A multidisciplinary collection of articles by professors at the University of Nebraska-Kearney, The Platte River consists of beautifully illustrated articles on the roles that water has played on the development of central Nebraska. Maps, charts, graphs, and archival images add visual interest to the articles. Each of the four chapters– Geography, Climate, Biology, History, Literature, Art, Economics, Agriculture, Demography, and Water Law People – is introduced with art from the Museum of Nebraska Art and a poem by Donovan Welch. Throughout the atlas are interspersed poems by Nebraska poets. In addition to co-editing the atlas, Dr. Bloomfield contributed articles on “Country School Legacy” and Platte River Writers: Literature of the Big Bend Region and a poem “Empty Pockets.”
• The Adventures of the Woman Homesteader: The Life and Letters of Elinore Pruitt Stewart. Susanne K. George. Lincoln: University of Nebraska Press, 1992.
Pruitt Stewart’s Letters of a Woman Homesteader (1914) and Letters on an Elk Hunt (1915), are among the most engaging accounts of life in the American West. Stewart related her adventures on an isolated Wyoming homestead with such vividness, gusto, and sympathy that she has become the woman homesteader. Until now, however, little has been known about her except what she chose to reveal in her published letters.
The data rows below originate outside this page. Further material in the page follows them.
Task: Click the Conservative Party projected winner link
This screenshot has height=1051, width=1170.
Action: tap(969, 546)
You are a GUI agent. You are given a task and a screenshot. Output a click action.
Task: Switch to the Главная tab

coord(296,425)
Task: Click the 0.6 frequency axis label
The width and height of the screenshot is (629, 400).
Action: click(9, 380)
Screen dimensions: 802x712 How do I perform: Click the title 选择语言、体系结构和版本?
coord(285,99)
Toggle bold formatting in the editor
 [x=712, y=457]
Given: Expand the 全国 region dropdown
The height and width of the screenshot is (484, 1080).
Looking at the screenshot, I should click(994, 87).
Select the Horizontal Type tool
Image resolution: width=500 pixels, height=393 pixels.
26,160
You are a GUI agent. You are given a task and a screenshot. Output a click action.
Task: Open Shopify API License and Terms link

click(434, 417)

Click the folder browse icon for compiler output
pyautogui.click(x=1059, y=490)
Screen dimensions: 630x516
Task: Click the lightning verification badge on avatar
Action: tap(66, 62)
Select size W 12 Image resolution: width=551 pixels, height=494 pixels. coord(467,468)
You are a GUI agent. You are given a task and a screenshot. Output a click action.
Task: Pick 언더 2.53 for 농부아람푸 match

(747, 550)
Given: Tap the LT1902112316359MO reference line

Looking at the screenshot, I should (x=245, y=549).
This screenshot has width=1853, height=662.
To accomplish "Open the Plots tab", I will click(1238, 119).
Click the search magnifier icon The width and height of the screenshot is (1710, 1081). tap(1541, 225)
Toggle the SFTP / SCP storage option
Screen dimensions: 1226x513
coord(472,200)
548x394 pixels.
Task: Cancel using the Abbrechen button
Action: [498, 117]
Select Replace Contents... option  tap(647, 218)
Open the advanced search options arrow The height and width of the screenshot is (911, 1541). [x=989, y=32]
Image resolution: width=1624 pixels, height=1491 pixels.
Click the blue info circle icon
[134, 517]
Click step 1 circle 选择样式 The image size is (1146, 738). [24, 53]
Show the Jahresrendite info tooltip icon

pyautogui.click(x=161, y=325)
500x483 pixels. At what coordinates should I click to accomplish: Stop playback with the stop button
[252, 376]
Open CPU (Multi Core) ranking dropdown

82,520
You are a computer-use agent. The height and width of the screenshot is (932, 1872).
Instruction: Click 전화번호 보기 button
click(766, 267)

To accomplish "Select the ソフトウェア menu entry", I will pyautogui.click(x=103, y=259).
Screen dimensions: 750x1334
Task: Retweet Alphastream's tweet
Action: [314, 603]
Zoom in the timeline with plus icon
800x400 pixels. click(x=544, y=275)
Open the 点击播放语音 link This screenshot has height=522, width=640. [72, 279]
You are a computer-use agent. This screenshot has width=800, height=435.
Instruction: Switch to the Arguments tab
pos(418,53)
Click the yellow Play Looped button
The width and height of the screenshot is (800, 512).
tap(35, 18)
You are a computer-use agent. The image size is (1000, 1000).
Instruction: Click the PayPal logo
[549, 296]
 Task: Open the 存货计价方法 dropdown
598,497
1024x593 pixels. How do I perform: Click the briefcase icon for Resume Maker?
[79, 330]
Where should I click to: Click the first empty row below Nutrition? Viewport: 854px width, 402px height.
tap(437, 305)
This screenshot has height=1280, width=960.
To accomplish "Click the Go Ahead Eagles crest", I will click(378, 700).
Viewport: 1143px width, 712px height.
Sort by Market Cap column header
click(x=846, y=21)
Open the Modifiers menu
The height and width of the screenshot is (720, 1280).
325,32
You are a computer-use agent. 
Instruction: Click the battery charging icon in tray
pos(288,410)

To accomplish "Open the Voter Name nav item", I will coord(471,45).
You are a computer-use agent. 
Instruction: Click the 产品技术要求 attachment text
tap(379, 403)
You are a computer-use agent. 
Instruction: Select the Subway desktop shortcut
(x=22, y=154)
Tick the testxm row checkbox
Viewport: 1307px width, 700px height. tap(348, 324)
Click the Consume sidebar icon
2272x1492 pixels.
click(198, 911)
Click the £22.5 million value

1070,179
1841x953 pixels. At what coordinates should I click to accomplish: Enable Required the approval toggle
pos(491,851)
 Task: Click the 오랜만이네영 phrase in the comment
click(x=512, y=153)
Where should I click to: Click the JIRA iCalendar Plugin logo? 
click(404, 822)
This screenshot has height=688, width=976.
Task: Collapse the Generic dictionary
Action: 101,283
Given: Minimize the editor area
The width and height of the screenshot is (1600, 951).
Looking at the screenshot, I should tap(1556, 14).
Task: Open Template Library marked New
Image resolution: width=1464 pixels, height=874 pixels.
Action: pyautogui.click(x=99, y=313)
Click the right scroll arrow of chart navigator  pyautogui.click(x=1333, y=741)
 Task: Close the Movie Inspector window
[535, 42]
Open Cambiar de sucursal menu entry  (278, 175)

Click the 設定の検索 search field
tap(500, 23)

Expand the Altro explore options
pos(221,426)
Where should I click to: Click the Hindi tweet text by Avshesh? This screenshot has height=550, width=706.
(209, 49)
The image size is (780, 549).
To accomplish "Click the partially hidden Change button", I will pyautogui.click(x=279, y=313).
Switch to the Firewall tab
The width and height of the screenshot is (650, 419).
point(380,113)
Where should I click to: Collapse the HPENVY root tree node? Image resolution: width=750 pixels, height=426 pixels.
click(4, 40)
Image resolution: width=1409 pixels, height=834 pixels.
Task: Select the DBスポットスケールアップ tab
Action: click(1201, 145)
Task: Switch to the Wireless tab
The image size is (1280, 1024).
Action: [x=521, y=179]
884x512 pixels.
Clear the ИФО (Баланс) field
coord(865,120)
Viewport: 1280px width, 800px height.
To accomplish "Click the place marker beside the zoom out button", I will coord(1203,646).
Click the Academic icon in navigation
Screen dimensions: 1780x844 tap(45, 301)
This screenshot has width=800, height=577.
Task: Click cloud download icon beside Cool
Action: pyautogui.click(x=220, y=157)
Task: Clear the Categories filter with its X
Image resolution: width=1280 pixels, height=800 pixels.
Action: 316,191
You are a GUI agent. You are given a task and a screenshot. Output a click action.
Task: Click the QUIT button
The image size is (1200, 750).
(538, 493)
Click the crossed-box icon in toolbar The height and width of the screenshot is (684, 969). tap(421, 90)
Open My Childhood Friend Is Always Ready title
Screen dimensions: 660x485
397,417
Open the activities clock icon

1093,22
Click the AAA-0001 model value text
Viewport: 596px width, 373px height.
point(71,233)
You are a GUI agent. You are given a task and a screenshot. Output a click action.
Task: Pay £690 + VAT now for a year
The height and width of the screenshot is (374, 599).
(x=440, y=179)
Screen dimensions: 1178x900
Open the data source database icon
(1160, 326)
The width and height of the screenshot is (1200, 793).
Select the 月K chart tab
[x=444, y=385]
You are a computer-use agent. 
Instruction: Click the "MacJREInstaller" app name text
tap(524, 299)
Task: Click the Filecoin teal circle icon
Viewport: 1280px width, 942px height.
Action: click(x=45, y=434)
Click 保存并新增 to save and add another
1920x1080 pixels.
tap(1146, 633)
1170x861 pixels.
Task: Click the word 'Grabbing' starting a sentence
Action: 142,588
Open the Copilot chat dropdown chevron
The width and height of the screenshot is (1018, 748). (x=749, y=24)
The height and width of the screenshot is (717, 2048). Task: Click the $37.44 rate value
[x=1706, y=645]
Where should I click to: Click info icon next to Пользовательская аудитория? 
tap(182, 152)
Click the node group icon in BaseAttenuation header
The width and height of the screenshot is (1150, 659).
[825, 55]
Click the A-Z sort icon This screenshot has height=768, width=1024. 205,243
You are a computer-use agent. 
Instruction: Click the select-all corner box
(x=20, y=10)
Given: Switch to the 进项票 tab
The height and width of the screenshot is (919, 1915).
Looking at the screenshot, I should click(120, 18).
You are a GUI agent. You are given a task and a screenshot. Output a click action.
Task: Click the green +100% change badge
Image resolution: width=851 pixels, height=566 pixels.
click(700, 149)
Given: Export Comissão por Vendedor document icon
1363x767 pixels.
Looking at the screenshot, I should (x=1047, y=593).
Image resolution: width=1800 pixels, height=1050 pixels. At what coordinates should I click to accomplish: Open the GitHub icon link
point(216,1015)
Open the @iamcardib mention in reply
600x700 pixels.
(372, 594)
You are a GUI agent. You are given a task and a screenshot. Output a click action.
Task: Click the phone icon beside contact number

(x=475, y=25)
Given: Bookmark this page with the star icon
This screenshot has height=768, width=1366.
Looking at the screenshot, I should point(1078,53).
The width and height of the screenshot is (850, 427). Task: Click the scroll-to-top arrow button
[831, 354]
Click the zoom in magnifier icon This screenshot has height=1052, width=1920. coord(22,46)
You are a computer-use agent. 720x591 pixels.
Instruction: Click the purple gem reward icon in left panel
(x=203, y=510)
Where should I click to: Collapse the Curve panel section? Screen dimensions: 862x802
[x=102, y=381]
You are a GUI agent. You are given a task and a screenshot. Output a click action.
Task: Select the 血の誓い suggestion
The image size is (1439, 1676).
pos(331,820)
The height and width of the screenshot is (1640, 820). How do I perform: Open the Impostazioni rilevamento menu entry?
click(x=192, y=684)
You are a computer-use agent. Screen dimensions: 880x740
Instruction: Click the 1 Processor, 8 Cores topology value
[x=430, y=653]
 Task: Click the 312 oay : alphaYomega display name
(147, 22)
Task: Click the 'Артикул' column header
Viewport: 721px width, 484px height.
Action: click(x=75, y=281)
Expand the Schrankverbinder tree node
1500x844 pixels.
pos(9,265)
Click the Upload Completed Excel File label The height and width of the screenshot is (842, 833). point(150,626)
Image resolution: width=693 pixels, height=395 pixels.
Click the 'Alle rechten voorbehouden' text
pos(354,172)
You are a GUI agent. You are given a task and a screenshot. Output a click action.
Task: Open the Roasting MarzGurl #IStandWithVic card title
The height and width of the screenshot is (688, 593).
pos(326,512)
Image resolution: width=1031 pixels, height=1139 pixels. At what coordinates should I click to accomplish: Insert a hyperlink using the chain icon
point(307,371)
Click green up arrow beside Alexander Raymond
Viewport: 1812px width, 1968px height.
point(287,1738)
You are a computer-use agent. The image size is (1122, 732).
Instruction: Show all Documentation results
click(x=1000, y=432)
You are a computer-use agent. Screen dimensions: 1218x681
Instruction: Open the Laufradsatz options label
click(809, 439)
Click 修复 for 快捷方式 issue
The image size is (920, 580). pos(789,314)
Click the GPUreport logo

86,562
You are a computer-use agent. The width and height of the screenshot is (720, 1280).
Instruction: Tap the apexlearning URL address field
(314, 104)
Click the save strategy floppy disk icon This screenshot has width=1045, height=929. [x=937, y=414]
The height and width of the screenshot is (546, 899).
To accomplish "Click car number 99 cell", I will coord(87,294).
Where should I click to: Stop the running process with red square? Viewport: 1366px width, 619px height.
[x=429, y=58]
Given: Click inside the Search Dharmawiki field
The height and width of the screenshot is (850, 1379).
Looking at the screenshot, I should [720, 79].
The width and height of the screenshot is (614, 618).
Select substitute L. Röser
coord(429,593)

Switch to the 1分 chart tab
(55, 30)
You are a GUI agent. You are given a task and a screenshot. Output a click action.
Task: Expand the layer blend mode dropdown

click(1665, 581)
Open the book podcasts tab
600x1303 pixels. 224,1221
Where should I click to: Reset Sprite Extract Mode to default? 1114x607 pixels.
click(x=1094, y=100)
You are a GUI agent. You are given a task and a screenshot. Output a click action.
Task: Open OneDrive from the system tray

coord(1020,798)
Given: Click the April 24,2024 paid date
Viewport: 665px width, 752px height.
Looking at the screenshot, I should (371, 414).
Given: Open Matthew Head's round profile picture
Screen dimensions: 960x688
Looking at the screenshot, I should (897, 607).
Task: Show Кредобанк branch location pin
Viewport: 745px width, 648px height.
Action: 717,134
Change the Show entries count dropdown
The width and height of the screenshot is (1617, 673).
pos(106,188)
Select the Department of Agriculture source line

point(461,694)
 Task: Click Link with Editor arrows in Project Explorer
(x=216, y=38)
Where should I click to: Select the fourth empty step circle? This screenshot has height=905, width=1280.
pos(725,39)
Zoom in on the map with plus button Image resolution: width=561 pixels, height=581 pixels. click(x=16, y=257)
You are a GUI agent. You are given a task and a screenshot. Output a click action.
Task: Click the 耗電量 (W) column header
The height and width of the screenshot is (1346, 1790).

This book combines Stewart’s previously unpublished or uncollected letters with Susanne K. George’s extensive research. Here is as full and candid a portrait as we are ever likely to have of The Woman Homesteader: the illness, disappointments, and grinding hard work that lay behind her genial public persona; the family, neighbors, and correspondents who peopled her letter-stories and shared her life. In an afterword George considers Stewart’s use of fictional devices and her growth.